If so, this is more likely to be detected by the one-stage assay. The chromogenic assay, by virtue of its more stringent activation conditions, will be relatively insensitive to this kind of modification. Investigational products that release the modification upon activation include the glyco-PEGgylated FVIII (N8-GP) which is PEGylated in its short remnant selleck kinase inhibitor of the B-domain [42], and the glyco-PEGylated FIX (N9-GP) which has the PEGylation in the FIX activation peptide [43]. Another
example is the FIX-albumin fusion (CSL654), which carries albumin fused to the C-terminus of the FIX protease domain. Interestingly, this FIX derivative has a linker that contains one of the natural cleavage sites for FXIa, because a non-cleavable linker in this position proved incompatible with FIX activity [44]. In the second investigational product category, the modification remains present on the activated species. One example is the FVIII modified by site-directed PEGylation (BAY94-9027). This compound has been engineered by Mei and colleagues, who deliberately introduced Cys residues at specific positions in the
FVIII protein, which then could be used for Cys-directed PEGylation [45]. It is obvious that this approach requires careful selection of the site of modification to retain full FVIIIa activity [45]. This might have some impact on assay systems because theoretically the PEG moiety could hinder both activation of FVIII and assembly with FIXa Dabrafenib ic50 in
both the one-stage and the chromogenic assay. The current Fc-fusion proteins belong to the same category. These include FVIII- and FIX-Fc fusion proteins that carry a dimeric (FVIII) or monomeric (FIX) Fc-part directly fused to the C-terminus. Thus, rFVIII-Fc carries the (dimeric) Fc-part fused to the FVIII C2-domain, whereas rFIX-Fc has the (monomeric) Fc-part fused to the protease domain. The direct fusion, without cleavable linker, implies that the Fc-part remains present after activation, resulting in FVIIIa-Fc and FIXa-Fc fusion proteins during coagulation TCL in vivo and in vitro.
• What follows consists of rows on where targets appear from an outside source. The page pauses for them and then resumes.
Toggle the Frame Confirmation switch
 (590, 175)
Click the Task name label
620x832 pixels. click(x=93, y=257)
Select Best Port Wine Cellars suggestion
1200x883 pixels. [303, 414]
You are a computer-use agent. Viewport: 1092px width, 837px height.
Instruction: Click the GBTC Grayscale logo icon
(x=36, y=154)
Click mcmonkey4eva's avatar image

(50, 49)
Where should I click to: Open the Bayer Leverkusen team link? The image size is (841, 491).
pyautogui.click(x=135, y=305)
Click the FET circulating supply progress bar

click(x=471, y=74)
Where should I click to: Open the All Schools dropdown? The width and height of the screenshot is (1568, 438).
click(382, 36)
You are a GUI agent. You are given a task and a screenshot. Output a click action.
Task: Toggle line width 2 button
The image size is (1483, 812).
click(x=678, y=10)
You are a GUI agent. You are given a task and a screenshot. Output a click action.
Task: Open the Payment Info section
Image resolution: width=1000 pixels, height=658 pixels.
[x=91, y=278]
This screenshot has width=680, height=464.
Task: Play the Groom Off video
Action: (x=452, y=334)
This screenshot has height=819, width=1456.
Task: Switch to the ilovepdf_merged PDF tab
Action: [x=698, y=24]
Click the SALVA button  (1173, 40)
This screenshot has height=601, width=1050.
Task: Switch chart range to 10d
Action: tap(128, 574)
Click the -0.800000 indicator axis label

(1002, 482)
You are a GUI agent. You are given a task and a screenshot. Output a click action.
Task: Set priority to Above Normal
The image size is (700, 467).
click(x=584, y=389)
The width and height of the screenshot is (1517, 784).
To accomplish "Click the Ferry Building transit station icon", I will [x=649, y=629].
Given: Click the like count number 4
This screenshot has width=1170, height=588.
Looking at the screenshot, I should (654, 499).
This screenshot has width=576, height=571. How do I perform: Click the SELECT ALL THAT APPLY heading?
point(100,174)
Whether or not this has any implications for potency testing is currently under investigation. Results reported so far suggest that at least some of the long-acting FVIII and FIX are sensitive to some, but not all APTT-reagents in the one-stage assay. In this situation, some APTT-based systems may benefit from the use of product-specific reference preparations to facilitate postinfusion assays [7]. These options are currently under investigation. It seems unlikely that the current investigational FVIII and FIX products represent the end of this development towards longer acting coagulation factors. This may particularly hold for FVIII, because the current half-life prolongation achieved so far is no more than twofold.